## [Your assignment]
Tell me how many lines in the data include "computer", and keep the reply to that number.

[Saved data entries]
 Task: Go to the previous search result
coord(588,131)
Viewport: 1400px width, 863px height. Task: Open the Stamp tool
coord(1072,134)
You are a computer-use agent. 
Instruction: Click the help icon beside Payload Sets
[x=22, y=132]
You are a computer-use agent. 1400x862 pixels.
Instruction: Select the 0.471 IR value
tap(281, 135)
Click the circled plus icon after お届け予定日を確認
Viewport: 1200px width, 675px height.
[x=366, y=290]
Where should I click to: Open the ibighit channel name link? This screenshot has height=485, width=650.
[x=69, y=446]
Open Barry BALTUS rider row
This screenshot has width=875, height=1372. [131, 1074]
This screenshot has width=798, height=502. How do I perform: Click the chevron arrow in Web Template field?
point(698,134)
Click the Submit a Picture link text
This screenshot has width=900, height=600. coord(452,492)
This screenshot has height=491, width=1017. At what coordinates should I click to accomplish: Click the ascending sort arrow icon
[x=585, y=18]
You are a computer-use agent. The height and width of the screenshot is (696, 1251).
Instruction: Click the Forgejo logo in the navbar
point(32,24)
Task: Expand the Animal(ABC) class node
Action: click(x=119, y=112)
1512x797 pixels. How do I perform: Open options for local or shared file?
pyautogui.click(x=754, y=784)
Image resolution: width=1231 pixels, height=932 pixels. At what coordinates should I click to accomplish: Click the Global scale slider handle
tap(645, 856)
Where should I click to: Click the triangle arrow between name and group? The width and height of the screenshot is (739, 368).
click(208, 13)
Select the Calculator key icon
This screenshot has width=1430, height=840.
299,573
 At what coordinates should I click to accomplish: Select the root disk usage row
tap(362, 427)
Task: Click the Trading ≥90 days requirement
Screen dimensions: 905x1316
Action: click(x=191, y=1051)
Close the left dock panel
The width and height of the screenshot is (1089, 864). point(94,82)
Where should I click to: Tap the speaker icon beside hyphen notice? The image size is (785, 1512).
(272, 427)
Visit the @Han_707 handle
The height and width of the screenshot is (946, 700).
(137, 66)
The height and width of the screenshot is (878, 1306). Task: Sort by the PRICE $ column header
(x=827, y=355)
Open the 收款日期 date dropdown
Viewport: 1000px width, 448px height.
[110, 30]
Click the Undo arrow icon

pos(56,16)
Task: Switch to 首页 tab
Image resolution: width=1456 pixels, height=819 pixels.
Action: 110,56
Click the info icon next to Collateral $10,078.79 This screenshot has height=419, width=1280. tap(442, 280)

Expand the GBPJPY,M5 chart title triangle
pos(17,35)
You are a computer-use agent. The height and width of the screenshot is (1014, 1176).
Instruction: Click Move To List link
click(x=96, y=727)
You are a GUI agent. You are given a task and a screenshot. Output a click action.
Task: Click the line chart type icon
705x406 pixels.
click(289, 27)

## [Exercise solution]
4